The impact of hurricanes Katrina and Rita on natural gas prices and transportation costs created diverse offsetting effects on our business. Increased energy and transportation prices are expected to represent a significantly larger portion of consumer household incomes during the remaining winter heating season (first quarter of 2006), raising the possibility that we will experience some additional bad debt expense, as well as some margin erosion from increased consumer conservation. These higher prices have thus far been mitigated in part by significantly warmer than normal temperatures in the eastern United States during the first half of the heating season. While we expect these factors to have some impact on our financial results, primarily in the first half of 2006, we have regulatory and operational mechanisms in place in most of our jurisdictions that we expect will help mitigate our exposures to high natural gas prices.

The market dynamics brought on by the two hurricanes presented opportunities for Sequent and for our own utilities through Sequent’s affiliate asset management agreements. Sequent drew upon its knowledge of the natural gas grid to move gas from supply sources and deliver it to its customers, which involved moving gas over less traditional routes due to Gulf Coast infrastructure limitations. For additional information regarding the impacts of these hurricanes on our business, see “Results of Operations - Distribution Operations” and “Results of Operations - Wholesale Services.”

Regulatory Environment

We continue to manage the ongoing challenge of operating in a regulatory environment that generally does not measure or reward innovation and operational efficiency. In particular, traditional "cost of service" regulation, which was originally designed to simulate the actions of a competitive market, has not kept pace with the vast changes taking place in the natural gas industry, in technology utilization and in the global economy.

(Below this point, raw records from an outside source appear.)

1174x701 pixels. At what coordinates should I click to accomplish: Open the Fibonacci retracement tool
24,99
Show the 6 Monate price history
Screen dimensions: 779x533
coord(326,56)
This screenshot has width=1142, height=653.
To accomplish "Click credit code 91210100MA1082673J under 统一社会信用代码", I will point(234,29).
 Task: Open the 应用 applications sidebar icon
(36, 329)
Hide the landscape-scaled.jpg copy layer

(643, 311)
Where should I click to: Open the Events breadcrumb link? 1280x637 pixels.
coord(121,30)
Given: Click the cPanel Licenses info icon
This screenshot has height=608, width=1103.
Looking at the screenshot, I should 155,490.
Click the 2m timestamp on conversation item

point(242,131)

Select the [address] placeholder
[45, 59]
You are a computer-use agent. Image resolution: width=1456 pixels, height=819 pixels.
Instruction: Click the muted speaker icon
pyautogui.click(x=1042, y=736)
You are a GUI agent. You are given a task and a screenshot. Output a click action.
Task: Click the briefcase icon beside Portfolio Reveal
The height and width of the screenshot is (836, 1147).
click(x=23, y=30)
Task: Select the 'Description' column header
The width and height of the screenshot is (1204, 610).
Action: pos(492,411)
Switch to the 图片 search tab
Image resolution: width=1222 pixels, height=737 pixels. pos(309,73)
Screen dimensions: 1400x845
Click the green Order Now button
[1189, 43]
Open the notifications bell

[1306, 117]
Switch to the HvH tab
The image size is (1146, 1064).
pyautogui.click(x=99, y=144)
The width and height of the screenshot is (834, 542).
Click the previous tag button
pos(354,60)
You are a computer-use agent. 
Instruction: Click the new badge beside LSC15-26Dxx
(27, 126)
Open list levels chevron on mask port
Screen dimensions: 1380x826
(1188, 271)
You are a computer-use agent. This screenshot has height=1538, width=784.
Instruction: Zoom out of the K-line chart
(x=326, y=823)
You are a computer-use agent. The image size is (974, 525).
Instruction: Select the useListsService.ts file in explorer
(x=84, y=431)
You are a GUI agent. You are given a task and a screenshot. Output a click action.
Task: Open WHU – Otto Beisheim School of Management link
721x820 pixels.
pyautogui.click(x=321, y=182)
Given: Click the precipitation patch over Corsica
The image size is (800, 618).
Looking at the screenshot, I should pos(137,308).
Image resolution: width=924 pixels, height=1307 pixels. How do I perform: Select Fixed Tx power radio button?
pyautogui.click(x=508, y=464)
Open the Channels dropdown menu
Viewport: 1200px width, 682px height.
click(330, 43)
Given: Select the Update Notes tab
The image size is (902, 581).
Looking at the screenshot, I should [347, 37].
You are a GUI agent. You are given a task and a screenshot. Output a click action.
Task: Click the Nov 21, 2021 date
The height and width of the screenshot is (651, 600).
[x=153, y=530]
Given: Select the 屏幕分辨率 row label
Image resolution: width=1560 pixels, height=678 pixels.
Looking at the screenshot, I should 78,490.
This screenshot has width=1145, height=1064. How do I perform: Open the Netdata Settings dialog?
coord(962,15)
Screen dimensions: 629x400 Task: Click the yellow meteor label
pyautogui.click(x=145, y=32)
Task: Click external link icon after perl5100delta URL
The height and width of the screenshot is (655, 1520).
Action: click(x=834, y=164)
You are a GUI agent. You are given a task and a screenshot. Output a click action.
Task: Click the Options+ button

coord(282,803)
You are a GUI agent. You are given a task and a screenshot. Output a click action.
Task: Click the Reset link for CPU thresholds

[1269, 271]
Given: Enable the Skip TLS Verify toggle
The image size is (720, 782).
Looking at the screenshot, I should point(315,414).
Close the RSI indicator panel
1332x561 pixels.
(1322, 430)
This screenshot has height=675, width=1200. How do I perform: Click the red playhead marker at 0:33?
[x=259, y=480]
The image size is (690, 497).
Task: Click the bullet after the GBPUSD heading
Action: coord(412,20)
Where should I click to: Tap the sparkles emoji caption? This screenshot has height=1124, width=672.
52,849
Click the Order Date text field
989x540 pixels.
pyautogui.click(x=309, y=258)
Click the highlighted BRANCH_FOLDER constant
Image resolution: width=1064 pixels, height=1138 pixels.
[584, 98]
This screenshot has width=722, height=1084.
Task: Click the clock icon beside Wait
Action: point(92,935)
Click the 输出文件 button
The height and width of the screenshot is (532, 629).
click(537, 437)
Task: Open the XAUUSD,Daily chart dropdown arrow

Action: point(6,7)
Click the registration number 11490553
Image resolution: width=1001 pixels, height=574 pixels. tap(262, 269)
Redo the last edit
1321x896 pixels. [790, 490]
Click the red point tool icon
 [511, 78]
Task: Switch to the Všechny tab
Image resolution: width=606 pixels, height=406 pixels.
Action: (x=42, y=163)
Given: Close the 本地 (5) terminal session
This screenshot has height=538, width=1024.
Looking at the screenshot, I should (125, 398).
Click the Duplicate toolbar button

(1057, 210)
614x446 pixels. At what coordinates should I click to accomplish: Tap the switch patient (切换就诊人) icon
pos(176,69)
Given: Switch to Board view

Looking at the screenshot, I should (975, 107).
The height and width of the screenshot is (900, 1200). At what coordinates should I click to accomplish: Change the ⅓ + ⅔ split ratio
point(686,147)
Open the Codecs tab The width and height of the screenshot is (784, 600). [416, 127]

These are factors that, to various degrees affect our company. The staffs of various state rate setting agencies have argued for significantly lower rates of return on regulated investments without adequate attention to the effects those lower returns might have on capital reinvestment in the company’s regulated asset base; the “opportunity cost” to customers of not providing better and more efficient services; and the disincentive for excellence in management and operations that such returns create. 
 
Much of the rate setting is done in adversarial proceedings where rules of evidence and due process can vary greatly among the states.  As a result of these ongoing regulatory challenges, we will continue to seek to work cooperatively with our regulators, legislators and others as we seek, through rate freezes and performance-based rates, to create a framework in each jurisdiction that is conducive to our business goals. Furthermore, we will continue to make strategic investments in energy-related businesses that either are not subject to traditional state and federal rate regulation or are subject to limited oversight in order to add value for our shareholders. 
 
In August 2005, the Energy Policy Act of 2005 (Energy Act) was enacted. The Energy Act authorized many broad energy policy provisions including significant funding for consumers and business for energy-related activities, energy-related tax credits, accelerated depreciation for certain natural gas utility infrastructure investments and the repeal of the Public Utility Holding Company Act of 1935, as amended (PUHCA). The effective date of the PUHCA repeal is February 8, 2006. We continue to evaluate the Energy Act, but we expect to benefit from provisions in the legislation that will support our efforts to promote energy efficiency in a manner that benefits customers and shareholders.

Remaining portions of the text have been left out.